# [TASK ITEM]
Where the word "computer" appears in a line below, copy the whole line.

[Extracted records]
Start of Block

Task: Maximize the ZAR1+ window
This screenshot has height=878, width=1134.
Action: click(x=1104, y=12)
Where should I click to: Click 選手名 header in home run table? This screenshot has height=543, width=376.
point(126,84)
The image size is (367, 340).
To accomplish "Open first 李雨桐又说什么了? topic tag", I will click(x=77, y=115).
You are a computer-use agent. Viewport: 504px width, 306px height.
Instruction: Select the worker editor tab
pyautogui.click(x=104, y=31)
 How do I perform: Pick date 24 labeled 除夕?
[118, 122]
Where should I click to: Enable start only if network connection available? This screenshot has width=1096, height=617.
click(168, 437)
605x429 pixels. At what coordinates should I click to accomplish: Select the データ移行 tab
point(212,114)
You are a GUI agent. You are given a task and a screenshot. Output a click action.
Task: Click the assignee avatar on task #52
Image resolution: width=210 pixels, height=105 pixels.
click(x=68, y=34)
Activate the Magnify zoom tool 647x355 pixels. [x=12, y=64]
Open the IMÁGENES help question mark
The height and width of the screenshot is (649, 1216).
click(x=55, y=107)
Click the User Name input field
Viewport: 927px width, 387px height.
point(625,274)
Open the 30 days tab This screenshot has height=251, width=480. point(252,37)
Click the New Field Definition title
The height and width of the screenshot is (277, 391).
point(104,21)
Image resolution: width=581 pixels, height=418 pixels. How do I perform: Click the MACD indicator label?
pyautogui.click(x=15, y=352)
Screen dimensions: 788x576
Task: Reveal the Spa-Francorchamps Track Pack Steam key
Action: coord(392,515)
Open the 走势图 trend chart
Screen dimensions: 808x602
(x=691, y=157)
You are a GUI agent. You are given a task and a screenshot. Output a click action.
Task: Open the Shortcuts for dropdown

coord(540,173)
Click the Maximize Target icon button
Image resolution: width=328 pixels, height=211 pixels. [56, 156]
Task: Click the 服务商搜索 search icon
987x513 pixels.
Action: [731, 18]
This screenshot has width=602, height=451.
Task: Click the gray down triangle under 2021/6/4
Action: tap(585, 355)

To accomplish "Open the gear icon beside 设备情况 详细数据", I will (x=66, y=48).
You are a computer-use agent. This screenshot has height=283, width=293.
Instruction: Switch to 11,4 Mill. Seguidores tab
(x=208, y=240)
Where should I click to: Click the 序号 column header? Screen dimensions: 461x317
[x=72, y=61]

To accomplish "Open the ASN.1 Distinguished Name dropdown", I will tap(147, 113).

End of Block

# [WRITTEN ANSWER]
You are a computer-use agent. Viewport: 504px width, 306px height.
You are a computer-use agent. This screenshot has height=283, width=293.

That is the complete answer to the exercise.